● Set task: Rewrite the lines below, replacing "GUI agent" with "interface agent" everywhere and changing nothing else.

● Rows of pointing data:

--------------------------------

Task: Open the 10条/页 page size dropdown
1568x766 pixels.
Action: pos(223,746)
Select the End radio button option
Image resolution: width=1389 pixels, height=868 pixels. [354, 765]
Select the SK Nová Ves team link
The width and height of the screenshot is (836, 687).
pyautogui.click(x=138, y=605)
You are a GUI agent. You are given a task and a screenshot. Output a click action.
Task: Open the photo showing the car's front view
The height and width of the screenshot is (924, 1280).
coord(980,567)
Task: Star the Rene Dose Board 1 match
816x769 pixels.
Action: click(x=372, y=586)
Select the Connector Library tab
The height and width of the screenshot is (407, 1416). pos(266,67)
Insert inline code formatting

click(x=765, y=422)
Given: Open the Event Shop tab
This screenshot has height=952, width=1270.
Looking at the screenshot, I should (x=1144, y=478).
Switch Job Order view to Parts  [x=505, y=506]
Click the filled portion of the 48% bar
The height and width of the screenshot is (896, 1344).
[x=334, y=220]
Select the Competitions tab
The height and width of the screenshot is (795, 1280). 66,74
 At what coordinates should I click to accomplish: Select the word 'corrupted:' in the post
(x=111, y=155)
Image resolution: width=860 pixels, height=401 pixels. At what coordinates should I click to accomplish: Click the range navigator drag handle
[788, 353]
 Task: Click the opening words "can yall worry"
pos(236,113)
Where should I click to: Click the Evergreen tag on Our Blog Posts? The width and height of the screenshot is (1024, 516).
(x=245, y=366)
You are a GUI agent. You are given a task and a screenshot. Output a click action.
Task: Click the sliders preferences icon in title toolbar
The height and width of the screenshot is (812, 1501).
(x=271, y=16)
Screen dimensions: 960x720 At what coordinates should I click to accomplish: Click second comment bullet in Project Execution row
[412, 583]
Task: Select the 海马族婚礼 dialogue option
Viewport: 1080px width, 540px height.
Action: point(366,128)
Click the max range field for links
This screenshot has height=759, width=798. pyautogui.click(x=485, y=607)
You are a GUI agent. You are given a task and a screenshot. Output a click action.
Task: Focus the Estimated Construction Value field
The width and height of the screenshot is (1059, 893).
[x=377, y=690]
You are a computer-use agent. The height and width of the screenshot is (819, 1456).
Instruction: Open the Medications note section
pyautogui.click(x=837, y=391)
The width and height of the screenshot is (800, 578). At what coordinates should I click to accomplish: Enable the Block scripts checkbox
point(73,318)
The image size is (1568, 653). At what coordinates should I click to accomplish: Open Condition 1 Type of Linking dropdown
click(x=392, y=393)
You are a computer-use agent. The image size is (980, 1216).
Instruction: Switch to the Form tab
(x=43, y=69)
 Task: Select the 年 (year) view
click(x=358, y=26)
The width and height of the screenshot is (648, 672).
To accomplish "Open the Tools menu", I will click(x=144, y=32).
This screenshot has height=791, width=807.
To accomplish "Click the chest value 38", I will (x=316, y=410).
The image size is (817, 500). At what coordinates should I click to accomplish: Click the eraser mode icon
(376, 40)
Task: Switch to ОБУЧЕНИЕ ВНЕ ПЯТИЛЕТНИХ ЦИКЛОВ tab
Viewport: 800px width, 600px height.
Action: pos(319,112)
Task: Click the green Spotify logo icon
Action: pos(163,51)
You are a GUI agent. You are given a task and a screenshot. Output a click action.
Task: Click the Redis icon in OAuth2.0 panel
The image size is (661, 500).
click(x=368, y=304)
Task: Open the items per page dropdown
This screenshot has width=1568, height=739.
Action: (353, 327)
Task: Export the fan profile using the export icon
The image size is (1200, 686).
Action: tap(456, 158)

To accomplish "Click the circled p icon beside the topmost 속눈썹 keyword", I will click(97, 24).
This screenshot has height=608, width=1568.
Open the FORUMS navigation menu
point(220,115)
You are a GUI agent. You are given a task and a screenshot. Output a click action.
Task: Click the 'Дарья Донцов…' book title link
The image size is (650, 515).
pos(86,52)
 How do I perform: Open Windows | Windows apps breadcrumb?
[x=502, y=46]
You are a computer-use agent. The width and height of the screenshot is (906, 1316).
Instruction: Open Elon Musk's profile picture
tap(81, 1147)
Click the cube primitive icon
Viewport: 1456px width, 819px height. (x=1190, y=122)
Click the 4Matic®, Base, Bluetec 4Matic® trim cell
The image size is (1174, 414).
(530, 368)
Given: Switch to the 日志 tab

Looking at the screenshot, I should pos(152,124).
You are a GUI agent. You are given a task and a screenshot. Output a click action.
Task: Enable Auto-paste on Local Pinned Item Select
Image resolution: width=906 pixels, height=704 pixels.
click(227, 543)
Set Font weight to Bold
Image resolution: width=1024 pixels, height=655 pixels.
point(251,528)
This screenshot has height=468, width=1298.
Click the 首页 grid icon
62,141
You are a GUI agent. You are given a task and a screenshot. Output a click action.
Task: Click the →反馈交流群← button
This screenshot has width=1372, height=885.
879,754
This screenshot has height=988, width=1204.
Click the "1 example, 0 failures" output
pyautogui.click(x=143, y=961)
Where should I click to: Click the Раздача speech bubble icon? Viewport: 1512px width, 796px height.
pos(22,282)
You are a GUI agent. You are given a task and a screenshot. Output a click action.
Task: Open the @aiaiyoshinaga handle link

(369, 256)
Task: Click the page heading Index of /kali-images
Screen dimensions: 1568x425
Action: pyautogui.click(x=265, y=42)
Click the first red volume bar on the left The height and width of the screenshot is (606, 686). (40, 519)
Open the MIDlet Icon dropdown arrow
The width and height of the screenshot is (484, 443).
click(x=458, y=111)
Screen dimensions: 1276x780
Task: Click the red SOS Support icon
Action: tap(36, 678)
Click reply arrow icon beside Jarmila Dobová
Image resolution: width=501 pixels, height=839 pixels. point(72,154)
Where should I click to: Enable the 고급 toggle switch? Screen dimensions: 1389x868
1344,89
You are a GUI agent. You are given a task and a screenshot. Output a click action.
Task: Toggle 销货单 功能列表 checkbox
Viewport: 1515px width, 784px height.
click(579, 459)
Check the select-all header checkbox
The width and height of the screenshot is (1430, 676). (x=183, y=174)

--------------------------------

● Result:
Task: Open the 10条/页 page size dropdown
1568x766 pixels.
Action: pos(223,746)
Select the End radio button option
Image resolution: width=1389 pixels, height=868 pixels. [354, 765]
Select the SK Nová Ves team link
The width and height of the screenshot is (836, 687).
pyautogui.click(x=138, y=605)
You are a interface agent. You are given a task and a screenshot. Output a click action.
Task: Open the photo showing the car's front view
The height and width of the screenshot is (924, 1280).
coord(980,567)
Task: Star the Rene Dose Board 1 match
816x769 pixels.
Action: click(x=372, y=586)
Select the Connector Library tab
The height and width of the screenshot is (407, 1416). pos(266,67)
Insert inline code formatting

click(x=765, y=422)
Given: Open the Event Shop tab
This screenshot has height=952, width=1270.
Looking at the screenshot, I should (x=1144, y=478).
Switch Job Order view to Parts  [x=505, y=506]
Click the filled portion of the 48% bar
The height and width of the screenshot is (896, 1344).
[x=334, y=220]
Select the Competitions tab
The height and width of the screenshot is (795, 1280). 66,74
 At what coordinates should I click to accomplish: Select the word 'corrupted:' in the post
(x=111, y=155)
Image resolution: width=860 pixels, height=401 pixels. At what coordinates should I click to accomplish: Click the range navigator drag handle
[788, 353]
 Task: Click the opening words "can yall worry"
pos(236,113)
Where should I click to: Click the Evergreen tag on Our Blog Posts? The width and height of the screenshot is (1024, 516).
(x=245, y=366)
You are a interface agent. You are given a task and a screenshot. Output a click action.
Task: Click the sliders preferences icon in title toolbar
The height and width of the screenshot is (812, 1501).
(x=271, y=16)
Screen dimensions: 960x720 At what coordinates should I click to accomplish: Click second comment bullet in Project Execution row
[412, 583]
Task: Select the 海马族婚礼 dialogue option
Viewport: 1080px width, 540px height.
Action: point(366,128)
Click the max range field for links
This screenshot has height=759, width=798. pyautogui.click(x=485, y=607)
You are a interface agent. You are given a task and a screenshot. Output a click action.
Task: Focus the Estimated Construction Value field
The width and height of the screenshot is (1059, 893).
[x=377, y=690]
You are a computer-use agent. The height and width of the screenshot is (819, 1456).
Instruction: Open the Medications note section
pyautogui.click(x=837, y=391)
The width and height of the screenshot is (800, 578). At what coordinates should I click to accomplish: Enable the Block scripts checkbox
point(73,318)
The image size is (1568, 653). At what coordinates should I click to accomplish: Open Condition 1 Type of Linking dropdown
click(x=392, y=393)
You are a computer-use agent. The image size is (980, 1216).
Instruction: Switch to the Form tab
(x=43, y=69)
 Task: Select the 年 (year) view
click(x=358, y=26)
The width and height of the screenshot is (648, 672).
To accomplish "Open the Tools menu", I will click(x=144, y=32).
This screenshot has height=791, width=807.
To accomplish "Click the chest value 38", I will (x=316, y=410).
The image size is (817, 500). At what coordinates should I click to accomplish: Click the eraser mode icon
(376, 40)
Task: Switch to ОБУЧЕНИЕ ВНЕ ПЯТИЛЕТНИХ ЦИКЛОВ tab
Viewport: 800px width, 600px height.
Action: pos(319,112)
Task: Click the green Spotify logo icon
Action: pos(163,51)
You are a interface agent. You are given a task and a screenshot. Output a click action.
Task: Click the Redis icon in OAuth2.0 panel
The image size is (661, 500).
click(x=368, y=304)
Task: Open the items per page dropdown
This screenshot has width=1568, height=739.
Action: (353, 327)
Task: Export the fan profile using the export icon
The image size is (1200, 686).
Action: tap(456, 158)

To accomplish "Click the circled p icon beside the topmost 속눈썹 keyword", I will click(97, 24).
This screenshot has height=608, width=1568.
Open the FORUMS navigation menu
point(220,115)
You are a interface agent. You are given a task and a screenshot. Output a click action.
Task: Click the 'Дарья Донцов…' book title link
The image size is (650, 515).
pos(86,52)
 How do I perform: Open Windows | Windows apps breadcrumb?
[x=502, y=46]
You are a computer-use agent. The width and height of the screenshot is (906, 1316).
Instruction: Open Elon Musk's profile picture
tap(81, 1147)
Click the cube primitive icon
Viewport: 1456px width, 819px height. (x=1190, y=122)
Click the 4Matic®, Base, Bluetec 4Matic® trim cell
The image size is (1174, 414).
(530, 368)
Given: Switch to the 日志 tab

Looking at the screenshot, I should pos(152,124).
You are a interface agent. You are given a task and a screenshot. Output a click action.
Task: Enable Auto-paste on Local Pinned Item Select
Image resolution: width=906 pixels, height=704 pixels.
click(227, 543)
Set Font weight to Bold
Image resolution: width=1024 pixels, height=655 pixels.
point(251,528)
This screenshot has height=468, width=1298.
Click the 首页 grid icon
62,141
You are a interface agent. You are given a task and a screenshot. Output a click action.
Task: Click the →反馈交流群← button
This screenshot has width=1372, height=885.
879,754
This screenshot has height=988, width=1204.
Click the "1 example, 0 failures" output
pyautogui.click(x=143, y=961)
Where should I click to: Click the Раздача speech bubble icon? Viewport: 1512px width, 796px height.
pos(22,282)
You are a interface agent. You are given a task and a screenshot. Output a click action.
Task: Open the @aiaiyoshinaga handle link

(369, 256)
Task: Click the page heading Index of /kali-images
Screen dimensions: 1568x425
Action: pyautogui.click(x=265, y=42)
Click the first red volume bar on the left The height and width of the screenshot is (606, 686). (40, 519)
Open the MIDlet Icon dropdown arrow
The width and height of the screenshot is (484, 443).
click(x=458, y=111)
Screen dimensions: 1276x780
Task: Click the red SOS Support icon
Action: tap(36, 678)
Click reply arrow icon beside Jarmila Dobová
Image resolution: width=501 pixels, height=839 pixels. point(72,154)
Where should I click to: Enable the 고급 toggle switch? Screen dimensions: 1389x868
1344,89
You are a interface agent. You are given a task and a screenshot. Output a click action.
Task: Toggle 销货单 功能列表 checkbox
Viewport: 1515px width, 784px height.
click(579, 459)
Check the select-all header checkbox
The width and height of the screenshot is (1430, 676). (x=183, y=174)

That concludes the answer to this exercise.